What’s Missing from the CHIPS Act
When the CHIPS and Science Act became law last week, it was missing a key provision meant to support workers impacted by trade: Trade Adjustment Assistance (TAA), a program created during the Kennedy administration to ease work transitions for workers who lose their jobs due to trade deals. For over half a century—and especially since trade liberalization accelerated in the early 2000s—TAA has helped hundreds of thousands of workers get back on their feet through a blend of direct support, wage subsidies, and skills retraining.
Growth in trade has been an unambiguous good for the U.S. economy and American families. It has catalyzed whopping U.S. GDP growth since the 1960s, raised American wages and incomes, and provided consumers with ever-wider varieties of goods. The long-term benefits of trade to living standards, however, have come at a price that has been borne disproportionately by communities that once formed the heart of the U.S. manufacturing sector. TAA was part of the answer to this trade-off, providing transition assistance and retraining for individuals who lost their jobs due to shifts in production and lower-cost foreign labor.
Despite, or perhaps because of, its longevity the program has suffered from neglect on two fronts. First, the appetite for TAA renewal and reform has historically tracked with developments in new or existing trade deals. This has left TAA poorly adapted to evolving worker needs. Second, the benefits of TAA suffer from a time-lag in measurement. A 2021 report authored by a team at Harvard’s Wiener Center for Social Policy (and published by our program at the American Enterprise Institute) found that while the short-term payoff of TAA has tended to be small, the longer term impact on earnings has been significantly positive as the full benefit of increased skills training shows up in higher earnings. TAA has proven to be a good long-term investment in workers even if its ROI hasn’t manifested in the lives of workers immediately.
By failing to reauthorize TAA as part of the CHIPS and Science Act, Congress has removed one of the mainstay programs for helping workers manage the thorny and difficult challenges posed by trade-driven employment shifts. Such a move could scarcely be more ill-timed. As the pace of technological change increases, driven by artificial intelligence and robotics, human labor will be under increasing pressure and worker skills at an ever-higher premium. Rather than ditching TAA, it’s arguable that the federal government should be looking for ways to expand the TAA concept—transition assistance for workers who lose their jobs due to trade or automation which historically has been a much bigger contributor to declining wages among lower-skill workers and job displacement than offshoring and trade.

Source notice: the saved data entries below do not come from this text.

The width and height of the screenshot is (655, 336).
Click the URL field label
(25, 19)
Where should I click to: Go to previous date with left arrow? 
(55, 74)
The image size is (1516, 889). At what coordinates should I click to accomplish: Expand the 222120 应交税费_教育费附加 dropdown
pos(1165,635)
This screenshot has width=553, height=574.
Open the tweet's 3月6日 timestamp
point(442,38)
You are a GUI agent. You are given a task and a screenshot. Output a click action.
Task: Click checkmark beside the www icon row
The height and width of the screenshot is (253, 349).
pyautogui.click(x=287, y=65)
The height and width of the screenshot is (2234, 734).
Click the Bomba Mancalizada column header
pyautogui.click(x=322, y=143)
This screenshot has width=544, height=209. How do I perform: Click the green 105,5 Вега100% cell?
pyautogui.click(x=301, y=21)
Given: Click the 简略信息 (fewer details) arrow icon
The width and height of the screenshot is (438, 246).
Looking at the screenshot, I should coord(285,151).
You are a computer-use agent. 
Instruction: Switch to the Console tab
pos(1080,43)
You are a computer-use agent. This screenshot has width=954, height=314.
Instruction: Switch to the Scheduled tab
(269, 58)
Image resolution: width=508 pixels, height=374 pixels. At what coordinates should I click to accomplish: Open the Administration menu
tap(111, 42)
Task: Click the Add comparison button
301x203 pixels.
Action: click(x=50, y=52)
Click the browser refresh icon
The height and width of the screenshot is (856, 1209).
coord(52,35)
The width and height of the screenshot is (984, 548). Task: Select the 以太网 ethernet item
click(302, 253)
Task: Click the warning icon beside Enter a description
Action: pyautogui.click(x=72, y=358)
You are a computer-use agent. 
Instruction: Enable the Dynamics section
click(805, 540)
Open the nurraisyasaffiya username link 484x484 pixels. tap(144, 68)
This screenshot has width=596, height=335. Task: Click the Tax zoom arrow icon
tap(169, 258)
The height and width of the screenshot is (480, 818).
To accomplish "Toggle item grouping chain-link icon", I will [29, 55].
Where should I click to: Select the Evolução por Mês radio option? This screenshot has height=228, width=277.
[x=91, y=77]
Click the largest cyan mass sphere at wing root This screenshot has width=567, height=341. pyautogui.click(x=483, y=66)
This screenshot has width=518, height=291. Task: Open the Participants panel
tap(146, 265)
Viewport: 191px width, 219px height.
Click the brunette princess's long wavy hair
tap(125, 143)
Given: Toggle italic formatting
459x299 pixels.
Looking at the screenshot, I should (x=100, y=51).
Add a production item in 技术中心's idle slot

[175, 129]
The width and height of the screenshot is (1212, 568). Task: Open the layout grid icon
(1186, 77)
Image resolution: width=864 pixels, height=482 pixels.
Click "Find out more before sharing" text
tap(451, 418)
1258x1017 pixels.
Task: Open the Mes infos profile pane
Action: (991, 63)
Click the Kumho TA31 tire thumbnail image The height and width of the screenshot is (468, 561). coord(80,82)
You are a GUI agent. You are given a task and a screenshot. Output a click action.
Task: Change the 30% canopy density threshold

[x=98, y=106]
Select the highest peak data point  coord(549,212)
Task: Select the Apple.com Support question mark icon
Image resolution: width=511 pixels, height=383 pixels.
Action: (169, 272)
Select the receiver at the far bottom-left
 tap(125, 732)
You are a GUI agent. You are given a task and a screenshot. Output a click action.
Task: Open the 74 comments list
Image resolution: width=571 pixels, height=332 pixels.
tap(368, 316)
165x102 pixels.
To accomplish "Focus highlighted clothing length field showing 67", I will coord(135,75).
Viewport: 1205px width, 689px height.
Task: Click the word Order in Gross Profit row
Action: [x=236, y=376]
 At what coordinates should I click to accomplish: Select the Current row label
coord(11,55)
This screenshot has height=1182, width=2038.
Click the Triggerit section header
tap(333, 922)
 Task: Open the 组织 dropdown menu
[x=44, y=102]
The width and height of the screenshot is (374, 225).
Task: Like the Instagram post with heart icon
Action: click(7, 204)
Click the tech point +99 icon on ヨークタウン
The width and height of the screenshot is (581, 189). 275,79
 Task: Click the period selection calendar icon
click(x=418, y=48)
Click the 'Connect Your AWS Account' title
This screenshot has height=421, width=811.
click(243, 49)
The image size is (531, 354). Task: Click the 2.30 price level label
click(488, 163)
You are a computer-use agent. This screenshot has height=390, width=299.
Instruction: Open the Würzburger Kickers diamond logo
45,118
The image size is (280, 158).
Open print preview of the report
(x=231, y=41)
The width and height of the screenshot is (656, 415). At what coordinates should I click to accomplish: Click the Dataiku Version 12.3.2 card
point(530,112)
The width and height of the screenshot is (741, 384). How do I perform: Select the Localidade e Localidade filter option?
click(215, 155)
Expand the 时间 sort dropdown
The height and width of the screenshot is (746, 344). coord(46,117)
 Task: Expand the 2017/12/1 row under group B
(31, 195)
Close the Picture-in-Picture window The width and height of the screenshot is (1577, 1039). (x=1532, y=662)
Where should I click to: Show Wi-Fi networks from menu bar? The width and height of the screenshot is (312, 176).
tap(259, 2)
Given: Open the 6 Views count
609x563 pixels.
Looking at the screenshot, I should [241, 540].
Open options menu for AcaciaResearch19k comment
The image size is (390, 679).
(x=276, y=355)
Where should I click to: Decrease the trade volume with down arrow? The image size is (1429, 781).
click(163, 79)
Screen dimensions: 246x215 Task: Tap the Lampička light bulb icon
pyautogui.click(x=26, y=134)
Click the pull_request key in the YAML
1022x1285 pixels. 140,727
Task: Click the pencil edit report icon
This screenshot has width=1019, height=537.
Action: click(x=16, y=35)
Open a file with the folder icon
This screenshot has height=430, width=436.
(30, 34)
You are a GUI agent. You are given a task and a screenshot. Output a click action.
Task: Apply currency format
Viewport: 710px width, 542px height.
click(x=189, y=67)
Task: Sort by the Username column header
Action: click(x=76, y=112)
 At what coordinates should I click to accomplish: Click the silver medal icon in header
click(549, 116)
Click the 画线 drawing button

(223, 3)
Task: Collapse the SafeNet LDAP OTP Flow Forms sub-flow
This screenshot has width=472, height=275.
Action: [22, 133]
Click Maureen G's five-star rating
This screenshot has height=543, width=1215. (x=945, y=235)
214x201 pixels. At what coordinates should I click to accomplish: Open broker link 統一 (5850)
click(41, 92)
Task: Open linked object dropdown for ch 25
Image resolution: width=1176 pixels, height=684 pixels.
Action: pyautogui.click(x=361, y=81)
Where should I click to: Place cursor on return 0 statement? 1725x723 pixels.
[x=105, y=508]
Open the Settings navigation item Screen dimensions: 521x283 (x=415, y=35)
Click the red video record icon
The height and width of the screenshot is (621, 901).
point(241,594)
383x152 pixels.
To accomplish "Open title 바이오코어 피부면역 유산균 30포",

This kind of willful neglect of the effects of trade and automation is inexplicable, the consequence of a kind of “beggar-thy-neighbor” politics in which the price of any legislative compromise is reduced to a “what’s in it for us,” zero-sum exchange. In this instance, it appears that the price of passing the CHIPS and Science Act was the elimination of a program seen as benefiting union members.
The decision to let TAA lapse will reverberate in a variety of ways, almost all negative. The withdrawal of support from working-class voters impacted by trade will weaken public support for the exchange and innovation that are the core drivers of American prosperity. The resulting loss of growth and income is likely to harm our economic future and further polarize and destabilize American society and its politics.